Alice and family return to their sailing, cycling and back-packing adventures through Vanuatu, New Caledonia and back to New Zealand. This time there are life-defining intersections to be navigated.
Three days out of Vanuatu, the wind turns back to the south-east, a broad reach, and Dream-maker is surfing. The pencil crosses on the chart leap-frog the distance to New Caledonia. – Buddha and a Boat
The physical joys and triumphs of her journey, and the inner spiritual explorations that are a key part of meaning for Alice, become entangled in the stormy outbreaks of her romance. When some of Alice’s family arrive to share a holiday, everything falls apart.
A great roar rises from our cockpit, trembling out into the unforgiving night.
‘My leg, my good leg! What am I going to do now?’

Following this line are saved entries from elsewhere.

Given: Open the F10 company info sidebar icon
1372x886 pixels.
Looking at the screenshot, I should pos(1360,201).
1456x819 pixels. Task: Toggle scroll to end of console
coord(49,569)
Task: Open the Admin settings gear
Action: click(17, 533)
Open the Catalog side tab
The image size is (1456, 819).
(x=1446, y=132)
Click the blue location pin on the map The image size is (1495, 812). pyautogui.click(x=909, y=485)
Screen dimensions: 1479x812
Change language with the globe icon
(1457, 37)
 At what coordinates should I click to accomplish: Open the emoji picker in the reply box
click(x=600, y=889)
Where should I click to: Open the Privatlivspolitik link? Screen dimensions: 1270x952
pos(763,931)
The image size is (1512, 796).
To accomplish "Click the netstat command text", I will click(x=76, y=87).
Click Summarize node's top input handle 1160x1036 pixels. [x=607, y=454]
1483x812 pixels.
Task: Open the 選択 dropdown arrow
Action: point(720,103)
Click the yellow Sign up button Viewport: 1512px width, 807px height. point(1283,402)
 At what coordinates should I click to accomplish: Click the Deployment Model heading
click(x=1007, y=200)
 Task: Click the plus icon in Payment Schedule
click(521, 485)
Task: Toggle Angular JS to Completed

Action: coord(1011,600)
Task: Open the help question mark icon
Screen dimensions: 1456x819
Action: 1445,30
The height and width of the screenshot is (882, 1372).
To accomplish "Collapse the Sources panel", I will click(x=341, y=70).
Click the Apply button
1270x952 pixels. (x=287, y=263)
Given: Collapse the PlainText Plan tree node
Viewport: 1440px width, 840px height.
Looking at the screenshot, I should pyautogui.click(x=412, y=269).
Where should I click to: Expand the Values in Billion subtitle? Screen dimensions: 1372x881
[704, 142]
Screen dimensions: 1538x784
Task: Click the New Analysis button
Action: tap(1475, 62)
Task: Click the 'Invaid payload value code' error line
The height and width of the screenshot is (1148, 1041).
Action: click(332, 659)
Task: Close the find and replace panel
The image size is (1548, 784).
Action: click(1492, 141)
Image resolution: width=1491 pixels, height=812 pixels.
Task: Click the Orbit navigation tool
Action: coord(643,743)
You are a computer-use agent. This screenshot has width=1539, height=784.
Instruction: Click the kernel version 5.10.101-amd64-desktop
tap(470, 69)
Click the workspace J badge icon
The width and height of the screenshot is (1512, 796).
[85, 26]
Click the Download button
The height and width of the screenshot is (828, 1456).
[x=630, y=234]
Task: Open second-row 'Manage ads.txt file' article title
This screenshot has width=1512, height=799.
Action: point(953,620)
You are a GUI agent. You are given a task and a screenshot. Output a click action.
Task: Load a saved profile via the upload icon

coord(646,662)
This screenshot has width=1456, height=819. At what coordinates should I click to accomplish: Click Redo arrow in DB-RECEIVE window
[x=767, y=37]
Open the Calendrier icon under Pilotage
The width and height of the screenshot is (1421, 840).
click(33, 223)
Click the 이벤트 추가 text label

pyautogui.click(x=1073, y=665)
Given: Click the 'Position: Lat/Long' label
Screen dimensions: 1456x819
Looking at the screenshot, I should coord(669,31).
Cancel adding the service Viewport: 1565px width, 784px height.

I stare down as he hauls himself up. ‘I can’t put any weight on it. I’m a total cripple. What am I going to do?’ – Buddha and a Boat
Twenty-five years on, Alice has grown up and becomes a source of inspiration and wisdom for her children as they encounter their own life challenges. As the family support and learn from each other, their shared human journey stands in stark contrast to Alice’s ‘blindness in romance’ experiences.
Maybe the hours of cycling, the rolling wheels, the pedals going up and down, the wind in my hair, maybe all of this silenced me, emptied me out completely into this bare experience of life. In the warm sun, a cool breeze climbs over my naked limbs and the crocodile-jaw leaves throw their zigzag shade. I start chuckling, because I can tell life isn’t my concept of it. When I move, this painfully exquisite moment will disappear. I chuckle with a kind of misery because it is clear to me that what is so precious has no meaning – it is nothing until I tie it up with my mind and give it a name.
There is no way to hold onto any of it. What I hold onto is dead – a concept, a memory. The living moment, the beauty, the truth, tumbles like breaking waves and disappears as it is still forming. To grasp at it, to try and freeze it, would be like pinning an albatross to the ground and then saying, ‘This is an albatross’. I realize that the act of grasping makes the sacred profane. This is what the Buddha said, “Give up all clinging and the truth shall appear.”
I turn my back on the moment. I pick up my bike and cycle back along the same dusty road, away from my freedom – I can’t do anything with this freedom.
The Anchors in An Open Sea trilogy is packed full of sailing adventures and romance, never far from the search for meaning and love. Alice explores life in the Pacific islands – sailing, cycling and backpacking – to find her answers.